> _Assignment_
Once the line containing "Select 钉钉 as" has been copied, stop; copy every line before it exactly, beginning with the first line of the material below.
↓
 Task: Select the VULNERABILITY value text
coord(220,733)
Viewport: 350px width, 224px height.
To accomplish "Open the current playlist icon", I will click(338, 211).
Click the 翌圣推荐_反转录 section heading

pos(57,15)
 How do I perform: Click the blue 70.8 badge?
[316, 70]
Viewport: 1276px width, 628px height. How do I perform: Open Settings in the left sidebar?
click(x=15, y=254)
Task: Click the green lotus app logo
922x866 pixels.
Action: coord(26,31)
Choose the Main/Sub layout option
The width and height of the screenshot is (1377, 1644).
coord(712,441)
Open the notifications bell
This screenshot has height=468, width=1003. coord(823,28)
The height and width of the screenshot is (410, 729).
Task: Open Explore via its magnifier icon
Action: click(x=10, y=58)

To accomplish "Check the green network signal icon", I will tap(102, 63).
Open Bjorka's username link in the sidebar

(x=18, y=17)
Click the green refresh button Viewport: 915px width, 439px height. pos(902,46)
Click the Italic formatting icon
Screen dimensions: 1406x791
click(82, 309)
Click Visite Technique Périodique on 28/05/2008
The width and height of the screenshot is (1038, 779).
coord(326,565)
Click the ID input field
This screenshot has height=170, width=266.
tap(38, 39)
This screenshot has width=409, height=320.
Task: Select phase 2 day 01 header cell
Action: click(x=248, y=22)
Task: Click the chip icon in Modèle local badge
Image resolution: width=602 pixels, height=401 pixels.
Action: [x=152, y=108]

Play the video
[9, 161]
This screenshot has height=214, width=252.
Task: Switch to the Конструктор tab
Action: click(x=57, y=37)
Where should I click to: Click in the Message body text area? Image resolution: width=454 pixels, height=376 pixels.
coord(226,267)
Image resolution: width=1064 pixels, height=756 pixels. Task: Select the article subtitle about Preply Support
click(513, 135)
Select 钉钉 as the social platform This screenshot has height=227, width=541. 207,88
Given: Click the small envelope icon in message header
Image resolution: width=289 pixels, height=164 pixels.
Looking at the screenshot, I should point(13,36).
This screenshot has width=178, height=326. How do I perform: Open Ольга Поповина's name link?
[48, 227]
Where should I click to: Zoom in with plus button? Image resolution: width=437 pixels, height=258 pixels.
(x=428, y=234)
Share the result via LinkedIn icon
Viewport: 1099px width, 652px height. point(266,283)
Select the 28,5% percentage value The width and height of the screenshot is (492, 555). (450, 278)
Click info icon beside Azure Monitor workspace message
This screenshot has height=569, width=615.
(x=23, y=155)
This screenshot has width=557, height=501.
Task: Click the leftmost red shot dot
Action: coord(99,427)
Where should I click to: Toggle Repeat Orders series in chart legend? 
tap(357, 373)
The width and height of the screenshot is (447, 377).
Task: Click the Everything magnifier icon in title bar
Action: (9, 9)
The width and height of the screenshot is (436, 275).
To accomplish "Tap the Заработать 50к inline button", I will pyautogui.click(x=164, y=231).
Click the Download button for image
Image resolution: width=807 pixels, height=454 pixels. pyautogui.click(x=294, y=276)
↑
> _Expected output_
 Task: Select the VULNERABILITY value text
coord(220,733)
Viewport: 350px width, 224px height.
To accomplish "Open the current playlist icon", I will click(338, 211).
Click the 翌圣推荐_反转录 section heading

pos(57,15)
 How do I perform: Click the blue 70.8 badge?
[316, 70]
Viewport: 1276px width, 628px height. How do I perform: Open Settings in the left sidebar?
click(x=15, y=254)
Task: Click the green lotus app logo
922x866 pixels.
Action: coord(26,31)
Choose the Main/Sub layout option
The width and height of the screenshot is (1377, 1644).
coord(712,441)
Open the notifications bell
This screenshot has height=468, width=1003. coord(823,28)
The height and width of the screenshot is (410, 729).
Task: Open Explore via its magnifier icon
Action: click(x=10, y=58)

To accomplish "Check the green network signal icon", I will tap(102, 63).
Open Bjorka's username link in the sidebar

(x=18, y=17)
Click the green refresh button Viewport: 915px width, 439px height. pos(902,46)
Click the Italic formatting icon
Screen dimensions: 1406x791
click(82, 309)
Click Visite Technique Périodique on 28/05/2008
The width and height of the screenshot is (1038, 779).
coord(326,565)
Click the ID input field
This screenshot has height=170, width=266.
tap(38, 39)
This screenshot has width=409, height=320.
Task: Select phase 2 day 01 header cell
Action: click(x=248, y=22)
Task: Click the chip icon in Modèle local badge
Image resolution: width=602 pixels, height=401 pixels.
Action: [x=152, y=108]

Play the video
[9, 161]
This screenshot has height=214, width=252.
Task: Switch to the Конструктор tab
Action: click(x=57, y=37)
Where should I click to: Click in the Message body text area? Image resolution: width=454 pixels, height=376 pixels.
coord(226,267)
Image resolution: width=1064 pixels, height=756 pixels. Task: Select the article subtitle about Preply Support
click(513, 135)
Select 钉钉 as the social platform This screenshot has height=227, width=541. 207,88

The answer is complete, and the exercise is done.